Storie di uomini, di viaggi, di speranza e di sofferenza, un lento esodo che ha lasciato il paese sfinito, con i vecchi seduti sui loro anni e sui loro ricordi ad aspettare…aspettare, guardando giù nella valle dove la strada costeggia l’Astico”.

Tornando ai soprannomi occorre parlare della storia di Chioggia dove all’ufficio anagrafe i soprannomi vengono ufficializzati e scritti accanto al vero cognome per distinguere i vari ceppi dello stesso cognome; potrebbe essere simile alla storia del mio paese dove ci siamo tante famiglie chiamate Agnello ma che si distinguono in Agnello capputtuni, Agnello piriddu, Agnello di viciddrù, Agnello pittinè, Agnello stansillà e così via.

E il vostro biroccio non è simile al carretto di mio padre con il quale intratteneva scambi commerciali tra il mio paese e Canicattì che era la Milano della zona?.

I capelli alla mascagna di Gianni non erano la mia mascagna di quando ero giovane di bella speranza?

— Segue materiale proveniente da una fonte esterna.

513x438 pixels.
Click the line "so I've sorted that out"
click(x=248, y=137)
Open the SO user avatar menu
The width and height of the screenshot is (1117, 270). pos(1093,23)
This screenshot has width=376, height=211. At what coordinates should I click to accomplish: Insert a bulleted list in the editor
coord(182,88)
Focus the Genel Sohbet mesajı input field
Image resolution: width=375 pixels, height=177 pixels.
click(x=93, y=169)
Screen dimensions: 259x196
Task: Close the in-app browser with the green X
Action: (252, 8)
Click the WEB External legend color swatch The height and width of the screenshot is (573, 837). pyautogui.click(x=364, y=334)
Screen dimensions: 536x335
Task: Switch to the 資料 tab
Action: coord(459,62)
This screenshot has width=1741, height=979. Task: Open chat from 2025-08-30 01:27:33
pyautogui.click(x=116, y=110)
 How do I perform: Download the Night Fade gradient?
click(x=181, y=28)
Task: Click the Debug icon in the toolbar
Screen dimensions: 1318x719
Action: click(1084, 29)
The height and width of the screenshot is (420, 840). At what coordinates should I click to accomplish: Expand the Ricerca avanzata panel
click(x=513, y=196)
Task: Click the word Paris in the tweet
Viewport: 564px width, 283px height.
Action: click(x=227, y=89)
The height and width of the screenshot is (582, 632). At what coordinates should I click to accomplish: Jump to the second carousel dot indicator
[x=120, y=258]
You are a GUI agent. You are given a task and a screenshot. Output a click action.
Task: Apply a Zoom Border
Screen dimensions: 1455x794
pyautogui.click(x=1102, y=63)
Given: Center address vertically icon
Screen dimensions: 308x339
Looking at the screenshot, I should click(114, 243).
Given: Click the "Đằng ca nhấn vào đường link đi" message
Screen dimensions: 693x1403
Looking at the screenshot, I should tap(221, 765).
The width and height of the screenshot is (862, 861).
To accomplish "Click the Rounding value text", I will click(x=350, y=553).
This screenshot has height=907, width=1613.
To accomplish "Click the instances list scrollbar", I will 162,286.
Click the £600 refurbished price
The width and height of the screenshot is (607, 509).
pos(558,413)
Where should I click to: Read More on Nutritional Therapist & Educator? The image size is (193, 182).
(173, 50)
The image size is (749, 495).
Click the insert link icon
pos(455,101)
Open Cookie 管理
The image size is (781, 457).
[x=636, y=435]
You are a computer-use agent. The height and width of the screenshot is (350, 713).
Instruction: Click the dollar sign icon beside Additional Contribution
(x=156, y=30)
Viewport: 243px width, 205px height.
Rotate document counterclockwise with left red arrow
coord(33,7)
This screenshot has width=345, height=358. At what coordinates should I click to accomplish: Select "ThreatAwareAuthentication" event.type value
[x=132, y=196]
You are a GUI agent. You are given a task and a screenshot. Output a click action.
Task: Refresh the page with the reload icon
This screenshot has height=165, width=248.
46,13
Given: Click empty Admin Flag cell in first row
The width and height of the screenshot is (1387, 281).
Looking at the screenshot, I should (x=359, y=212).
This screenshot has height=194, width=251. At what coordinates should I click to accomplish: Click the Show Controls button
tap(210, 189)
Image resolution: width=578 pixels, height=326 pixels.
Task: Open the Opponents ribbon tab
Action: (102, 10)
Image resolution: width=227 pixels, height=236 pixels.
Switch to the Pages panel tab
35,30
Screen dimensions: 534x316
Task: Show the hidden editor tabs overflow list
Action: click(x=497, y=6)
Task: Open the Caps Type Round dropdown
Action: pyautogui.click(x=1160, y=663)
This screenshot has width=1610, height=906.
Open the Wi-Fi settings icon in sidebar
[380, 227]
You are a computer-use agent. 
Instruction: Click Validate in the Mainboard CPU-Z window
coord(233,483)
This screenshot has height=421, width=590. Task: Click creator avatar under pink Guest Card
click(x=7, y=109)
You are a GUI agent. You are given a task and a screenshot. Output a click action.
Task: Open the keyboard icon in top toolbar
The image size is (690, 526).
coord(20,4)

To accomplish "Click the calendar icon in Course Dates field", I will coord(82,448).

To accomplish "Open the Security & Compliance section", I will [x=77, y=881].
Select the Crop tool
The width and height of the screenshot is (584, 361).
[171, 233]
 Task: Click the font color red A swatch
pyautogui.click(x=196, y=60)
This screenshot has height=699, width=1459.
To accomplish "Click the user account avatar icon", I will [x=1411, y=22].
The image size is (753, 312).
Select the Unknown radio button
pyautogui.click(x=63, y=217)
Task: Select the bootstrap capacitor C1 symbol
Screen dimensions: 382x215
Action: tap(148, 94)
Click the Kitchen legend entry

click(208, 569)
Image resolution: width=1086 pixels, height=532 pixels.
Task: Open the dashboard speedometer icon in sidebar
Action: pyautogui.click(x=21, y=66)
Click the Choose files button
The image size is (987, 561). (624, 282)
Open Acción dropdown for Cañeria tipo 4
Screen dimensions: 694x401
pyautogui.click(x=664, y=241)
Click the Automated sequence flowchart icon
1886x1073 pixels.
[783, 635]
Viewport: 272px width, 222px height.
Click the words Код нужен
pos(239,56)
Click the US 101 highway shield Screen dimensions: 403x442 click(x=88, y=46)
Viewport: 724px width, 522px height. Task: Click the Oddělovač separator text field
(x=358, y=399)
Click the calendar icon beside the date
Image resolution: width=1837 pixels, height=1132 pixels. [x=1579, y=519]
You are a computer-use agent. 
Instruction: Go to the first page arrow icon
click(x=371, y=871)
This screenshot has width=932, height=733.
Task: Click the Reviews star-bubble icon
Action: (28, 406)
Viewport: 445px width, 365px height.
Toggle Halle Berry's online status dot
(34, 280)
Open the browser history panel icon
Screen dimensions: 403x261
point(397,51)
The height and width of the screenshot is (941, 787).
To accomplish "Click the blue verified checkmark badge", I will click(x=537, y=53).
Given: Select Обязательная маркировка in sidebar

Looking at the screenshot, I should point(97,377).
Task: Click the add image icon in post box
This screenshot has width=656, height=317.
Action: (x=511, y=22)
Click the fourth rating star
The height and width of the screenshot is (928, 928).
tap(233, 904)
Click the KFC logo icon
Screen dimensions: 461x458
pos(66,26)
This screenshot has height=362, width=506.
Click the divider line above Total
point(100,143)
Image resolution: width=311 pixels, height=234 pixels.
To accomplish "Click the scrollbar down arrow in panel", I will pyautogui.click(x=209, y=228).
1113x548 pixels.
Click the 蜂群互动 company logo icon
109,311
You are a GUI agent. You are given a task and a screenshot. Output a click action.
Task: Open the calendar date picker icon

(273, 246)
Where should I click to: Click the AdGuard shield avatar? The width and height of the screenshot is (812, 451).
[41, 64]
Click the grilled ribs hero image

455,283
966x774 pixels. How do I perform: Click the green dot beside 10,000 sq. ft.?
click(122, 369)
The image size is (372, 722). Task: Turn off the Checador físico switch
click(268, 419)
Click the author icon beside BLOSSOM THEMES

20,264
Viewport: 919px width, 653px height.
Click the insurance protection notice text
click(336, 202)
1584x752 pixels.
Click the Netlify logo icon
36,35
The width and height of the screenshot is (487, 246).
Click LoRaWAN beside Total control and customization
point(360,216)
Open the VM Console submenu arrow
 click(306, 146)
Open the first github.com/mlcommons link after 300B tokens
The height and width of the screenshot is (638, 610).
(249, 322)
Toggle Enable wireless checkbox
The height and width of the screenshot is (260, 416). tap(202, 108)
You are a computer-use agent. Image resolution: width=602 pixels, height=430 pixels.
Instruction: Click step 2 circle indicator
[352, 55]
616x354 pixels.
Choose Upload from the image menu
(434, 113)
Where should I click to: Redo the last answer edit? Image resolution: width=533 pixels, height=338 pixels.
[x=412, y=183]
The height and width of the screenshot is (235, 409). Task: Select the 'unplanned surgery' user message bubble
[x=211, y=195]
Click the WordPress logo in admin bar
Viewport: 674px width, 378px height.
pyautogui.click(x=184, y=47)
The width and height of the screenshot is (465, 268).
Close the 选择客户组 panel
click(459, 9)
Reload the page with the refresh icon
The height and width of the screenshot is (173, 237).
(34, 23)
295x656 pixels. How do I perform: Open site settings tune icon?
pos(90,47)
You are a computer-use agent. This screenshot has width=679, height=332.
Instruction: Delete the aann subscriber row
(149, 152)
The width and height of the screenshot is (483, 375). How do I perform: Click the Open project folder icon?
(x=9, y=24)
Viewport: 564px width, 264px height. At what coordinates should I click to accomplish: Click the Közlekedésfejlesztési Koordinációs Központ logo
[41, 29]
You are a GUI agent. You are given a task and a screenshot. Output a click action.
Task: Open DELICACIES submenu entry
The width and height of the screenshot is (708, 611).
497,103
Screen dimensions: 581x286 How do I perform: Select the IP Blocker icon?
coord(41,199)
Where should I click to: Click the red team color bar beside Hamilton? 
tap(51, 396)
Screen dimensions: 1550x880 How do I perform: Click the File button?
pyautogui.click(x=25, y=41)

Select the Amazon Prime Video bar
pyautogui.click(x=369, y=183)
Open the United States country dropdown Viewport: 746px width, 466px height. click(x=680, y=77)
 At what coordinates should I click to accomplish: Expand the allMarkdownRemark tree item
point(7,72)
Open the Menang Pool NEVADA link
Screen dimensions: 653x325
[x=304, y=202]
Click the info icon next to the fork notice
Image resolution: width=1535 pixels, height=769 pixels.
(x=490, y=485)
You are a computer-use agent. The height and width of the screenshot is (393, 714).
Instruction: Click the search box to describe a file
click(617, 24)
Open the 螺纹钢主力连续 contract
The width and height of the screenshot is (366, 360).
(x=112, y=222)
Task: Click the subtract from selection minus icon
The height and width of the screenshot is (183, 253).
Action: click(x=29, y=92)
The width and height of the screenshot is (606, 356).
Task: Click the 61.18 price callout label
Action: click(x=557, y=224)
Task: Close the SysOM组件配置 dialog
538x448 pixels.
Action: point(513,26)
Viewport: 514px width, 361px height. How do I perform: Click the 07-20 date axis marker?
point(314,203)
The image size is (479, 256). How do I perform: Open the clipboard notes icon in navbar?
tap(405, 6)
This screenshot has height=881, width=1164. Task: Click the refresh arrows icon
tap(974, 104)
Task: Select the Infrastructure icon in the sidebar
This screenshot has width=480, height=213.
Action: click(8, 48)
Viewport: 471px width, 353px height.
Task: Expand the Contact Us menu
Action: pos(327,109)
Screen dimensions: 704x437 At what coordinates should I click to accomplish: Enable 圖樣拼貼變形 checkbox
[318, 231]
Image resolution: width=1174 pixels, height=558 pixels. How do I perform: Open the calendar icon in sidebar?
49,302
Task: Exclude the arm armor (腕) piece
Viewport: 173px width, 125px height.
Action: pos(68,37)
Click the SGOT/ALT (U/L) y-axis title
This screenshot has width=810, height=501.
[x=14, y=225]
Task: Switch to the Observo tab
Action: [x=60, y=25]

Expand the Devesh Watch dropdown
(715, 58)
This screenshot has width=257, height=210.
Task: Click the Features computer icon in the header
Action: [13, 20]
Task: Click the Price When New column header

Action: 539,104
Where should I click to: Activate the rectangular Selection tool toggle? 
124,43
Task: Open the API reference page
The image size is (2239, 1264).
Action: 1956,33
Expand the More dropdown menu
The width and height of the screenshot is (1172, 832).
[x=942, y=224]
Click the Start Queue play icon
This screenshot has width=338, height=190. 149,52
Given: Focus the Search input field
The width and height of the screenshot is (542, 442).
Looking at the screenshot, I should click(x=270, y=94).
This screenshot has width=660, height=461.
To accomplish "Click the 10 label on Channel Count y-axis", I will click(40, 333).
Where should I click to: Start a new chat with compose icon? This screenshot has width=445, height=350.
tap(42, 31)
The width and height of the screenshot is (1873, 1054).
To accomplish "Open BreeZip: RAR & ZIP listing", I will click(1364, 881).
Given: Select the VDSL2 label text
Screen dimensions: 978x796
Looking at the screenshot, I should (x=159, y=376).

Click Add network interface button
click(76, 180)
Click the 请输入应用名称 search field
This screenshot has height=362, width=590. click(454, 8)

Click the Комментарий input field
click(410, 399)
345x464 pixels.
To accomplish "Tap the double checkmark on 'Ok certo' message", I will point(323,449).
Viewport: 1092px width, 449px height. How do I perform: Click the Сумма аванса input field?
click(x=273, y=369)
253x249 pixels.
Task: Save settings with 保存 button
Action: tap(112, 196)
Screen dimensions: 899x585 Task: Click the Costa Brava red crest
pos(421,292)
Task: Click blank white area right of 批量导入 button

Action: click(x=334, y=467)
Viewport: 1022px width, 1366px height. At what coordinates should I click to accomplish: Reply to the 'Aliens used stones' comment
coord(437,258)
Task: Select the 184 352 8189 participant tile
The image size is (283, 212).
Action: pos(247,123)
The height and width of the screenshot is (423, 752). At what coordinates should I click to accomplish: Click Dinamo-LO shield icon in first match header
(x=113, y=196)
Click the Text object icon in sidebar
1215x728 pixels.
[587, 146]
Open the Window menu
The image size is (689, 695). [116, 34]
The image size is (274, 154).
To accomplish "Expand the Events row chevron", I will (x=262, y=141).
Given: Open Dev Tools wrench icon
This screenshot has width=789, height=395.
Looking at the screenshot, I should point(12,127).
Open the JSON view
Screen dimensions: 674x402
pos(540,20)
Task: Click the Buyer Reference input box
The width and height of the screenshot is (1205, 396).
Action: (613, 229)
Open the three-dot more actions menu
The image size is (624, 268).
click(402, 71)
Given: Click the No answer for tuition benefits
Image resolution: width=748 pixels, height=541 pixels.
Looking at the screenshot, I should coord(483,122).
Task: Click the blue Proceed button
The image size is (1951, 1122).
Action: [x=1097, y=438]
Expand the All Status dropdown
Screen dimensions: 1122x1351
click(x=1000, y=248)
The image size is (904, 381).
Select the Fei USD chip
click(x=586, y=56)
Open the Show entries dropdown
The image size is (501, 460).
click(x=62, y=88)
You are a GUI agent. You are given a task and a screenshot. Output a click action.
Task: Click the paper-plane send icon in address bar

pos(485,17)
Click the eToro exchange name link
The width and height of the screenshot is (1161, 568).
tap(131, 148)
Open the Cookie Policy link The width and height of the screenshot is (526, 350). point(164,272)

Sicilia e Veneto paesi di frontiera con grandi tradizioni culturali e commerciali, cuore del Mediterraneo, regioni in cui si sono sviluppate grandi culture che hanno dato all’Italia grandi letterati, grandi artisti.

E infine c’è da parlare dei disegni di Sofia Terzo che sono parte attiva del libro e lo integrano. Boschiero è stato attratto dall’acquarello della copertina mentre io sono stato colpito dai due innamorati che sono alla fontana e che si guardano con un sorriso che dice tutto.

Questa immagine mi ricorda il film russo Sadko che vinse il leone d’oro a Venezia  e che ha tanta attinenza con il libro di Gino sartori.

Sadko vivea in un paese russo come potrebbe essere Pedescala e volle andare via in cerca della felicità.

Varcò mari e monti, viaggiò in lungo e in largo, cercò il vaso di Pandora ma non trovò la felicità che gli ‘fuggiva innante’, come disse Alfieri.

Decise di tornare al suo paese e alla fontana trovò la ragazza bionda, con la treccina che andava a prendere l’acqua. La guardò, si guardarono, si sorrisero e Sadko capì che la felicità che lui cercava in giro per il mondo, era nel suo paese, nella ragazza bionda con la treccina svolazzante.

Coloro che sono andati via dai nostri paesi vivono il dramma della nostalgia e restano sempre legati a Pedescala, a San Pietro Valdastico, a Grotte, come è stato per mio fratello morto in Canada e Gino Sartori, con il suo libro, ha voluto conservare la memoria di questi centri, che è la memoria del nostro passato, del nostro futuro.

Agli uomini che sono restati e a quelli che sono andati via, Gino Sartori dice che la vita è come la ‘Cingella’, una stradella di montagna che, dopo una salita, regala un tratto di piano o una discesa: è forse la metafora della speranza che nella vita dopo un periodo buio più o meno lungo, spunti la luce, la luce che illumina le nostri valli verdi e ubertose, la nostra Sicilia piena di sole e di mare.